(本文)
NATROM先生のブログ で知った記事です。
「授業参観、香水控えて」 学校「過敏症の子に配慮を」
http://www.asahi.com/national/update/0214/NGY200902130016.html
授業参観では、香水やにおいの強い整髪料は控えて――。化学物質過敏症の人たちが学校などの公共の場で被害を受けることがないよう配慮を呼びかける動きが、全国の自治体に広がっている。患者の支援団体によると、千葉、岡山、広島の3県と21市町が、ポスターなどで啓発を進める。とはいえ、化学物質過敏症への認知度はまだ低く、自治体側には表現方法などをめぐって戸惑いもあるようだ。
「子どもによっては、保護者の整髪料や香水などに反応して息が苦しくなるなどのアレルギー症状が出るようです。鼻やのどを刺激するような整髪料や香水を控えていただくと、大変助かります」
今月初め、名古屋市瑞穂区の市立小学校が、保護者あての「学校通信」で、こんな呼びかけをした。こうした「お願い」は、初めてという。
同校は「化学物質過敏症の児童が在校しているわけではないが、近くの学校には、香料に反応してしまう児童がいると聞いている。万が一のケースを考え、保護者に配慮をお願いすることにした」と説明する。
ある保護者は「この時期は窓を閉め切り、暖房も付いているため、空気がこもりがち。授業参観のとき、香水のにおいがきついと、大人でも気持ちが悪くなることもある」と話す。

(記録の抜粋)
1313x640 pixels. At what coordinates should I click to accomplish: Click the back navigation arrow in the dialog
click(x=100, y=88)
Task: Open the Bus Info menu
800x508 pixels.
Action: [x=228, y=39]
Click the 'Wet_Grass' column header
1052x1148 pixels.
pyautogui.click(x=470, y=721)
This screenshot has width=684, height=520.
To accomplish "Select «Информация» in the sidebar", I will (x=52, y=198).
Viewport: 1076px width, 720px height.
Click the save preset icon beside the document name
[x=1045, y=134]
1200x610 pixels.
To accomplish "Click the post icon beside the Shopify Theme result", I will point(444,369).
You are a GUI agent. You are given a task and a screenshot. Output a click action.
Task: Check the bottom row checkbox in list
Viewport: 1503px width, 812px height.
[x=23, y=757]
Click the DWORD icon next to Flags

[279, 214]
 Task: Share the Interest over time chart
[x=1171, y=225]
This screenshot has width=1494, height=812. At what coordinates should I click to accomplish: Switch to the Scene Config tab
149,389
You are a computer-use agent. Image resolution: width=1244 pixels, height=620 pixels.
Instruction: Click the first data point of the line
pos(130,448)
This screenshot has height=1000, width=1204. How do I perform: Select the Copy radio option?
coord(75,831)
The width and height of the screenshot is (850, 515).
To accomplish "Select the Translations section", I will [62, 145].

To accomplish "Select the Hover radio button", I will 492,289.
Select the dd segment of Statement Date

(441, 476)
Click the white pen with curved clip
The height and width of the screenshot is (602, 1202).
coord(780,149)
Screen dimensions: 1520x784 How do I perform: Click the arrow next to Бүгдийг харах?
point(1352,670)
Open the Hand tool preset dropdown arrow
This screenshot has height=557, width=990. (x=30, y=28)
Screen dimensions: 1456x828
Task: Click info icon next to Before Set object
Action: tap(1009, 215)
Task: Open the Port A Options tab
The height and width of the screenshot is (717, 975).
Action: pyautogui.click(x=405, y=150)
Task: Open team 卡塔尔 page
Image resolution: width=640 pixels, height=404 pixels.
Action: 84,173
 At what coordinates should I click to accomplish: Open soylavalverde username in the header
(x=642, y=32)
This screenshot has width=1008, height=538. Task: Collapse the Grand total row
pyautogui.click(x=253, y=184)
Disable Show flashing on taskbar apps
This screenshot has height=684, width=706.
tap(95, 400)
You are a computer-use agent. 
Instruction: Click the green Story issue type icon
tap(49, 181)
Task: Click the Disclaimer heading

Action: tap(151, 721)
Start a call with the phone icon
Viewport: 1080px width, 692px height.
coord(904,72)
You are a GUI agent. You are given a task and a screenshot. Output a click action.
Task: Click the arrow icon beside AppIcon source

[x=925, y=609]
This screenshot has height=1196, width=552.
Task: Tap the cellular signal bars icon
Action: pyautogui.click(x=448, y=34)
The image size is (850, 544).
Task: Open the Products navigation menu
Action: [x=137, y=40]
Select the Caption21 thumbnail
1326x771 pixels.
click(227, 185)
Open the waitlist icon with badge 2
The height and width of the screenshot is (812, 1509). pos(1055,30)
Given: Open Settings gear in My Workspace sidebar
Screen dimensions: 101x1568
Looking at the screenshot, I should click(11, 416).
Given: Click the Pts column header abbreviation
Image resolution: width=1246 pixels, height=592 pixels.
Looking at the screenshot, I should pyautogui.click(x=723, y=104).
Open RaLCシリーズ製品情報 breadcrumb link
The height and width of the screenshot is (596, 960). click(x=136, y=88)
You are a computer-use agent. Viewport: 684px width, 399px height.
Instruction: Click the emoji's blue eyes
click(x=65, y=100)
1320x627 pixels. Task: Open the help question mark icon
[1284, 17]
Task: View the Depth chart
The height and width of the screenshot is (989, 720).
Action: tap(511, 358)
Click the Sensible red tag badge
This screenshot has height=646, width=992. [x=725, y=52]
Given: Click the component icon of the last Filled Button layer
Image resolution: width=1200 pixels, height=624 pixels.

(やること A) 本文によると、患者の支援団体の話では、ポスターなどで呼びかけを進めている県はどこですか。
(やること B) 本文の「http://www.asahi.com/national/update/0214/NGY200902130016.html」がある文から書き始めて、「悪くなることもある」と話す。」で終わるところまで、そのまま書き写してください。

(答え A) 千葉、岡山、広島の3県です。

(答え B)
http://www.asahi.com/national/update/0214/NGY200902130016.html
授業参観では、香水やにおいの強い整髪料は控えて――。化学物質過敏症の人たちが学校などの公共の場で被害を受けることがないよう配慮を呼びかける動きが、全国の自治体に広がっている。患者の支援団体によると、千葉、岡山、広島の3県と21市町が、ポスターなどで啓発を進める。とはいえ、化学物質過敏症への認知度はまだ低く、自治体側には表現方法などをめぐって戸惑いもあるようだ。
「子どもによっては、保護者の整髪料や香水などに反応して息が苦しくなるなどのアレルギー症状が出るようです。鼻やのどを刺激するような整髪料や香水を控えていただくと、大変助かります」
今月初め、名古屋市瑞穂区の市立小学校が、保護者あての「学校通信」で、こんな呼びかけをした。こうした「お願い」は、初めてという。
同校は「化学物質過敏症の児童が在校しているわけではないが、近くの学校には、香料に反応してしまう児童がいると聞いている。万が一のケースを考え、保護者に配慮をお願いすることにした」と説明する。
ある保護者は「この時期は窓を閉め切り、暖房も付いているため、空気がこもりがち。授業参観のとき、香水のにおいがきついと、大人でも気持ちが悪くなることもある」と話す。